What is expected:
Convert the items below into a JSON list of strings with one string per line, omitting any blank lines.

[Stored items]
/---
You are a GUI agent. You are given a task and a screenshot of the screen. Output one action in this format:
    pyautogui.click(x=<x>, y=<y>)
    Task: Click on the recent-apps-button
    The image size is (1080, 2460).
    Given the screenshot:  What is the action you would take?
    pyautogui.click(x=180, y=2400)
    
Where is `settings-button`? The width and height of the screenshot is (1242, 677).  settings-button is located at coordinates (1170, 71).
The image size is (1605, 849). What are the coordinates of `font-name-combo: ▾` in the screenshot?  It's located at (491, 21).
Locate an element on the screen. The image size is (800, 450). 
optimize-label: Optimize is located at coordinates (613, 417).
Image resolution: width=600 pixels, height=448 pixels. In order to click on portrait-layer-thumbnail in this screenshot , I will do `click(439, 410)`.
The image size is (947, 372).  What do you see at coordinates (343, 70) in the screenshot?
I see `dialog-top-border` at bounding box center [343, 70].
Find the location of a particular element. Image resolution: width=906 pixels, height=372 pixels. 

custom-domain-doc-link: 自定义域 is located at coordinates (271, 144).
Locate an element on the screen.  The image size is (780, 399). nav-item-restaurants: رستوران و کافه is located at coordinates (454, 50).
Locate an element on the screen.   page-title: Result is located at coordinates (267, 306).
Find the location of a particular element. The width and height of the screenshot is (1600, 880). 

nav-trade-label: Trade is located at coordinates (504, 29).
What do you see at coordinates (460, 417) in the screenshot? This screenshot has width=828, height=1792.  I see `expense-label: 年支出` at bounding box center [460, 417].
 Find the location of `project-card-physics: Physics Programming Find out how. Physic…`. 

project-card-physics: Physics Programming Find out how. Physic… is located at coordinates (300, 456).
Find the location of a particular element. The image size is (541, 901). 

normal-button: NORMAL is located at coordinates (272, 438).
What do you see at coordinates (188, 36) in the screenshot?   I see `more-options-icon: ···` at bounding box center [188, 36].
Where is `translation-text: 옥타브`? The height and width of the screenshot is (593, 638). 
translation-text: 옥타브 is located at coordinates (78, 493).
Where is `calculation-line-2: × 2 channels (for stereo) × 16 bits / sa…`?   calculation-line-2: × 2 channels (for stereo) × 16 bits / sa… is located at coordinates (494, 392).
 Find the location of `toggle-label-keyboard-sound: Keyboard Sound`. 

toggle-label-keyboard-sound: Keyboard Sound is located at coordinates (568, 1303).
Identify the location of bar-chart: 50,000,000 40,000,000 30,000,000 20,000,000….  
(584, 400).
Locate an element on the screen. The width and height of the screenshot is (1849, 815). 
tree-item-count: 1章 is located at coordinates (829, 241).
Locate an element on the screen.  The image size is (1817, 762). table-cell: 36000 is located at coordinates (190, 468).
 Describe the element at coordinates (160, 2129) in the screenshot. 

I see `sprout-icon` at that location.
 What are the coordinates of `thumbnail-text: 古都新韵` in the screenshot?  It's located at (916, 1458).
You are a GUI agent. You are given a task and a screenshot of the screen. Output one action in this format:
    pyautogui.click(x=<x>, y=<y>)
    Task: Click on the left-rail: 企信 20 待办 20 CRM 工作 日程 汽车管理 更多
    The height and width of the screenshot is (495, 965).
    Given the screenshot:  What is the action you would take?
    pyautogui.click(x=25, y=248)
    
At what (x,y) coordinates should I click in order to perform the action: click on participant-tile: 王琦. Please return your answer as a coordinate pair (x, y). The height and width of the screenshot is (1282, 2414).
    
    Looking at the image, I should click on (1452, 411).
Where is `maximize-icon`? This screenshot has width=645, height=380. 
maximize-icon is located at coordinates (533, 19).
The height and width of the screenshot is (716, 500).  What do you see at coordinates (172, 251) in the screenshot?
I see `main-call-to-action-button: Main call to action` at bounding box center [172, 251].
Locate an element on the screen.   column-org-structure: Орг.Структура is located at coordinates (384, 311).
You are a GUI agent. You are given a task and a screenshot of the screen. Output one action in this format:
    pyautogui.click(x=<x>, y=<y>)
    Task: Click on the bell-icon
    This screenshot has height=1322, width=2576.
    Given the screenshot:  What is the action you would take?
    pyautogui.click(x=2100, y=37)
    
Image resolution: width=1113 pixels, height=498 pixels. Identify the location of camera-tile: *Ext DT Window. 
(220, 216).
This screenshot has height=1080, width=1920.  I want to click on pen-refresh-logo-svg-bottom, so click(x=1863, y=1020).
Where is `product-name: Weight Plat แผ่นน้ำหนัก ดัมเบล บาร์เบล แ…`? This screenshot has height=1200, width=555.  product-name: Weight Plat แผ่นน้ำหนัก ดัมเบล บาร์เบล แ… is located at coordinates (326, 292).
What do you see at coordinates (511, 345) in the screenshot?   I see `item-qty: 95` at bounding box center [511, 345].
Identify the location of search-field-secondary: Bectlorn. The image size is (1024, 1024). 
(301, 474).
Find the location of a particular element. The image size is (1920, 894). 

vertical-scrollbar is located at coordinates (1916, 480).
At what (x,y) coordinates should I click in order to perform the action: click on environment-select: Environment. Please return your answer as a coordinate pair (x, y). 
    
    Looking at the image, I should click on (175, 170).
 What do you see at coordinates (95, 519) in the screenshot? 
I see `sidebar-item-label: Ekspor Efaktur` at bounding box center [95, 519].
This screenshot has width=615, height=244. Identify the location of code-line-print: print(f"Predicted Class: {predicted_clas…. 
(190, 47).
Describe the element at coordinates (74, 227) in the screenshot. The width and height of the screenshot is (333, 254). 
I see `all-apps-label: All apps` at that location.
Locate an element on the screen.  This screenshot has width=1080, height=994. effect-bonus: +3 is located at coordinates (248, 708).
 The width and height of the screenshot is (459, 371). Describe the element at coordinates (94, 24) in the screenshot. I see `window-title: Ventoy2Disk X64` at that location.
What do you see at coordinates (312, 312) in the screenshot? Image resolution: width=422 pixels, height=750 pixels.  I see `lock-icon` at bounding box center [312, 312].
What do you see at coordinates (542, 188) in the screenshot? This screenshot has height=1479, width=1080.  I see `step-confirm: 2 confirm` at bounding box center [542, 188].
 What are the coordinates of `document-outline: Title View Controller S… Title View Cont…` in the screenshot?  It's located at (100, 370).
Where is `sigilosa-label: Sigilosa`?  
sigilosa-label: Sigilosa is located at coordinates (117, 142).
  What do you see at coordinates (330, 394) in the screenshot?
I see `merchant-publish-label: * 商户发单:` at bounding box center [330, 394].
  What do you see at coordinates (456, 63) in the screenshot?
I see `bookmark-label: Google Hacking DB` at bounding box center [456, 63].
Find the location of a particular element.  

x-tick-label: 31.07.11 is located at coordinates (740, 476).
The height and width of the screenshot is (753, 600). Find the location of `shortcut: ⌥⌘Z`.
\---
Solution to this exercise:
[
  "You are a GUI agent. You are given a task and a screenshot of the screen. Output one action in this format:",
  "    pyautogui.click(x=<x>, y=<y>)",
  "    Task: Click on the recent-apps-button",
  "    The image size is (1080, 2460).",
  "    Given the screenshot:  What is the action you would take?",
  "    pyautogui.click(x=180, y=2400)",
  "Where is `settings-button`? The width and height of the screenshot is (1242, 677).  settings-button is located at coordinates (1170, 71).",
  "The image size is (1605, 849). What are the coordinates of `font-name-combo: ▾` in the screenshot?  It's located at (491, 21).",
  "Locate an element on the screen. The image size is (800, 450). ",
  "optimize-label: Optimize is located at coordinates (613, 417).",
  "Image resolution: width=600 pixels, height=448 pixels. In order to click on portrait-layer-thumbnail in this screenshot , I will do `click(439, 410)`.",
  "The image size is (947, 372).  What do you see at coordinates (343, 70) in the screenshot?",
  "I see `dialog-top-border` at bounding box center [343, 70].",
  "Find the location of a particular element. Image resolution: width=906 pixels, height=372 pixels. ",
  "custom-domain-doc-link: 自定义域 is located at coordinates (271, 144).",
  "Locate an element on the screen.  The image size is (780, 399). nav-item-restaurants: رستوران و کافه is located at coordinates (454, 50).",
  "Locate an element on the screen.   page-title: Result is located at coordinates (267, 306).",
  "Find the location of a particular element. The width and height of the screenshot is (1600, 880). ",
  "nav-trade-label: Trade is located at coordinates (504, 29).",
  "What do you see at coordinates (460, 417) in the screenshot? This screenshot has width=828, height=1792.  I see `expense-label: 年支出` at bounding box center [460, 417].",
  " Find the location of `project-card-physics: Physics Programming Find out how. Physic…`. ",
  "project-card-physics: Physics Programming Find out how. Physic… is located at coordinates (300, 456).",
  "Find the location of a particular element. The image size is (541, 901). ",
  "normal-button: NORMAL is located at coordinates (272, 438).",
  "What do you see at coordinates (188, 36) in the screenshot?   I see `more-options-icon: ···` at bounding box center [188, 36].",
  "Where is `translation-text: 옥타브`? The height and width of the screenshot is (593, 638). ",
  "translation-text: 옥타브 is located at coordinates (78, 493).",
  "Where is `calculation-line-2: × 2 channels (for stereo) × 16 bits / sa…`?   calculation-line-2: × 2 channels (for stereo) × 16 bits / sa… is located at coordinates (494, 392).",
  " Find the location of `toggle-label-keyboard-sound: Keyboard Sound`. ",
  "toggle-label-keyboard-sound: Keyboard Sound is located at coordinates (568, 1303).",
  "Identify the location of bar-chart: 50,000,000 40,000,000 30,000,000 20,000,000….  ",
  "(584, 400).",
  "Locate an element on the screen. The width and height of the screenshot is (1849, 815). ",
  "tree-item-count: 1章 is located at coordinates (829, 241).",
  "Locate an element on the screen.  The image size is (1817, 762). table-cell: 36000 is located at coordinates (190, 468).",
  " Describe the element at coordinates (160, 2129) in the screenshot. ",
  "I see `sprout-icon` at that location.",
  " What are the coordinates of `thumbnail-text: 古都新韵` in the screenshot?  It's located at (916, 1458).",
  "You are a GUI agent. You are given a task and a screenshot of the screen. Output one action in this format:",
  "    pyautogui.click(x=<x>, y=<y>)",
  "    Task: Click on the left-rail: 企信 20 待办 20 CRM 工作 日程 汽车管理 更多",
  "    The height and width of the screenshot is (495, 965).",
  "    Given the screenshot:  What is the action you would take?",
  "    pyautogui.click(x=25, y=248)",
  "At what (x,y) coordinates should I click in order to perform the action: click on participant-tile: 王琦. Please return your answer as a coordinate pair (x, y). The height and width of the screenshot is (1282, 2414).",
  "    Looking at the image, I should click on (1452, 411).",
  "Where is `maximize-icon`? This screenshot has width=645, height=380. ",
  "maximize-icon is located at coordinates (533, 19).",
  "The height and width of the screenshot is (716, 500).  What do you see at coordinates (172, 251) in the screenshot?",
  "I see `main-call-to-action-button: Main call to action` at bounding box center [172, 251].",
  "Locate an element on the screen.   column-org-structure: Орг.Структура is located at coordinates (384, 311).",
  "You are a GUI agent. You are given a task and a screenshot of the screen. Output one action in this format:",
  "    pyautogui.click(x=<x>, y=<y>)",
  "    Task: Click on the bell-icon",
  "    This screenshot has height=1322, width=2576.",
  "    Given the screenshot:  What is the action you would take?",
  "    pyautogui.click(x=2100, y=37)",
  "Image resolution: width=1113 pixels, height=498 pixels. Identify the location of camera-tile: *Ext DT Window. ",
  "(220, 216).",
  "This screenshot has height=1080, width=1920.  I want to click on pen-refresh-logo-svg-bottom, so click(x=1863, y=1020).",
  "Where is `product-name: Weight Plat แผ่นน้ำหนัก ดัมเบล บาร์เบล แ…`? This screenshot has height=1200, width=555.  product-name: Weight Plat แผ่นน้ำหนัก ดัมเบล บาร์เบล แ… is located at coordinates (326, 292).",
  "What do you see at coordinates (511, 345) in the screenshot?   I see `item-qty: 95` at bounding box center [511, 345].",
  "Identify the location of search-field-secondary: Bectlorn. The image size is (1024, 1024). ",
  "(301, 474).",
  "Find the location of a particular element. The image size is (1920, 894). ",
  "vertical-scrollbar is located at coordinates (1916, 480).",
  "At what (x,y) coordinates should I click in order to perform the action: click on environment-select: Environment. Please return your answer as a coordinate pair (x, y). ",
  "    Looking at the image, I should click on (175, 170).",
  " What do you see at coordinates (95, 519) in the screenshot? ",
  "I see `sidebar-item-label: Ekspor Efaktur` at bounding box center [95, 519].",
  "This screenshot has width=615, height=244. Identify the location of code-line-print: print(f\"Predicted Class: {predicted_clas…. ",
  "(190, 47).",
  "Describe the element at coordinates (74, 227) in the screenshot. The width and height of the screenshot is (333, 254). ",
  "I see `all-apps-label: All apps` at that location.",
  "Locate an element on the screen.  This screenshot has width=1080, height=994. effect-bonus: +3 is located at coordinates (248, 708).",
  " The width and height of the screenshot is (459, 371). Describe the element at coordinates (94, 24) in the screenshot. I see `window-title: Ventoy2Disk X64` at that location.",
  "What do you see at coordinates (312, 312) in the screenshot? Image resolution: width=422 pixels, height=750 pixels.  I see `lock-icon` at bounding box center [312, 312].",
  "What do you see at coordinates (542, 188) in the screenshot? This screenshot has height=1479, width=1080.  I see `step-confirm: 2 confirm` at bounding box center [542, 188].",
  " What are the coordinates of `document-outline: Title View Controller S… Title View Cont…` in the screenshot?  It's located at (100, 370).",
  "Where is `sigilosa-label: Sigilosa`?  ",
  "sigilosa-label: Sigilosa is located at coordinates (117, 142).",
  "  What do you see at coordinates (330, 394) in the screenshot?",
  "I see `merchant-publish-label: * 商户发单:` at bounding box center [330, 394].",
  "  What do you see at coordinates (456, 63) in the screenshot?",
  "I see `bookmark-label: Google Hacking DB` at bounding box center [456, 63].",
  "Find the location of a particular element.  ",
  "x-tick-label: 31.07.11 is located at coordinates (740, 476).",
  "The height and width of the screenshot is (753, 600). Find the location of `shortcut: ⌥⌘Z`."
]